The inability for ESC values to accurately predict clinically-graded and patient-reported CIPN severity and autonomic function may relate to a lack of specificity in the ESC measurement. Initially, ESC values were used as an assessment of sweat function [23,24,25,26,27]. Gradually, it transitioned into a measure of sudomotor function [23,24,25,26,27], and finally into a measure of autonomic and small nerve fibre function in patients with underlying medical conditions, such as diabetes [38] and cystic fibrosis [23,24,25,26,27]. However, there remains a lack of evidence for a direct link between ESC and small nerve fibre function, as well as discrepancies with normative datasets, which greatly limit its clinical utility [18].

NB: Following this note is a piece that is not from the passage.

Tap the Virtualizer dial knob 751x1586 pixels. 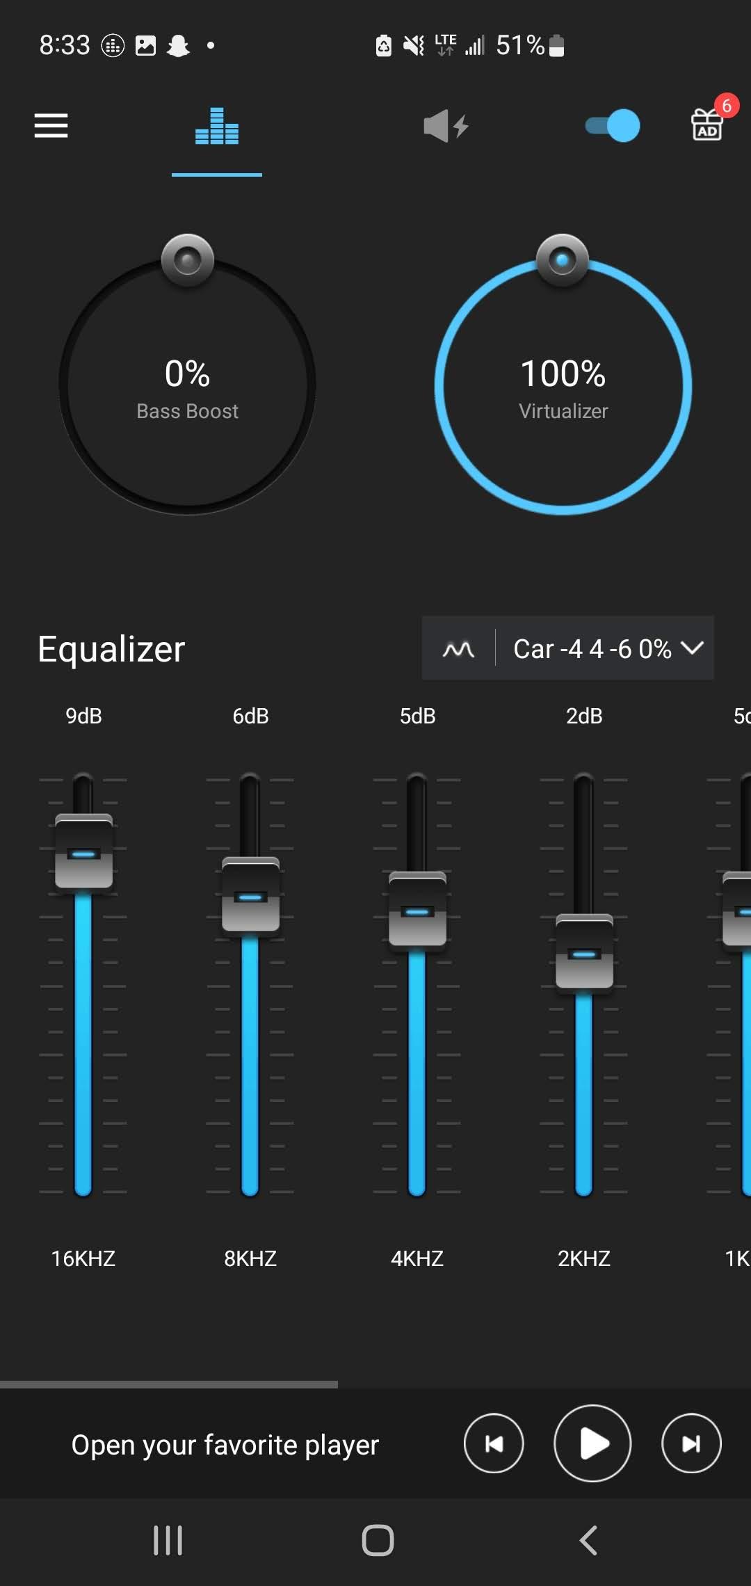(x=563, y=260)
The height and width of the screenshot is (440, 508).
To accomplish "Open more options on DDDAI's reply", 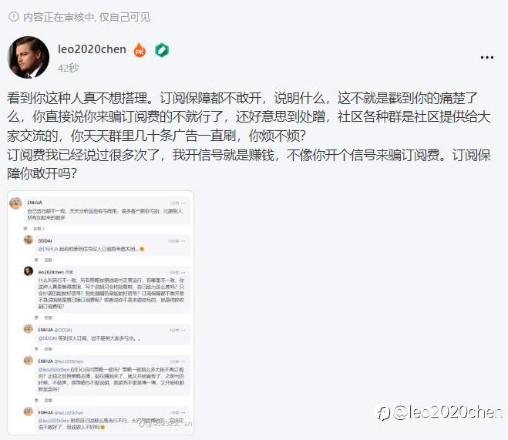I will click(x=183, y=241).
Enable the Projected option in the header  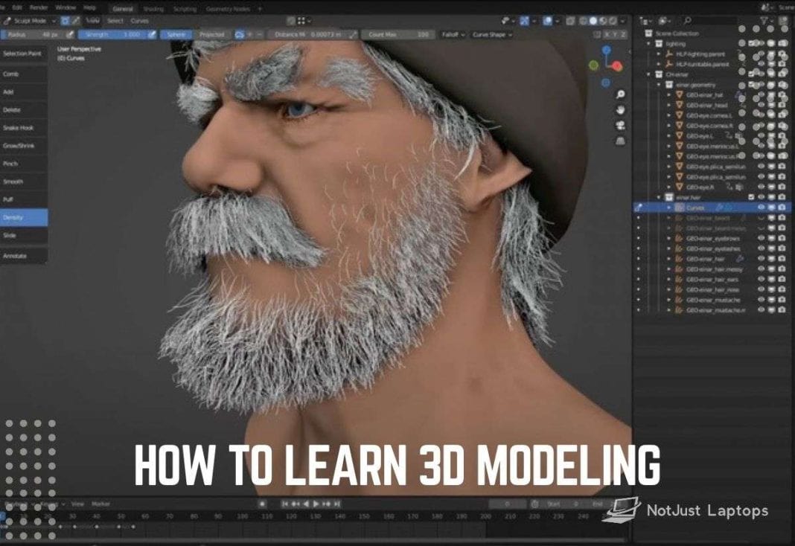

Overall, this study used a range of methods to measure CIPN severity, including patient-reported, clinically-graded, objectively measured, and neurophysiological measures. However, we did not have access to more objective quantification of autonomic or small nerve fibre neuropathy, such as skin biopsies, QSART [13] or autonomic reflex screen, and assessed autonomic neuropathy via a subjective patient-reported questionnaire. In our study, neither the autonomic outcome measure total score nor sub-scale scores were associated with ESC values. However, the SAS is a subjective tool for quantifying autonomic dysfunction and may be limited in this context due to the overlap between symptoms of CIPN and other effects of cancer and its treatment. Furthermore, the cross-sectional study design did not allow for examination of changes in ESC values and CIPN severity over time, including accounting for pre-treatment values. Additionally, our sample included a range of different cancer and treatment types which makes it challenging to determine if there were specific patterns of ESC changes in particular patient cohorts.

Conclusion

ESC values measured by Sudoscan were not associated with CIPN severity using multiple outcome measures, and were not associated with patient-reported nor autonomic neuropathy measures. The discrepancies in the findings of prior studies and the inability of ESC values to predict clinically-graded and patient-reported CIPN or autonomic dysfunction may limit its utility in the clinic for assessing chemotherapy-treated patients. The results of our study highlight the need for a better measure of small nerve fibre and autonomic neuropathy with greater sensitivity in the context of CIPN. Understanding the CIPN phenotype may inform appropriate treatment strategies to reduce neuropathy burden and promote a better quality of life for affected patients.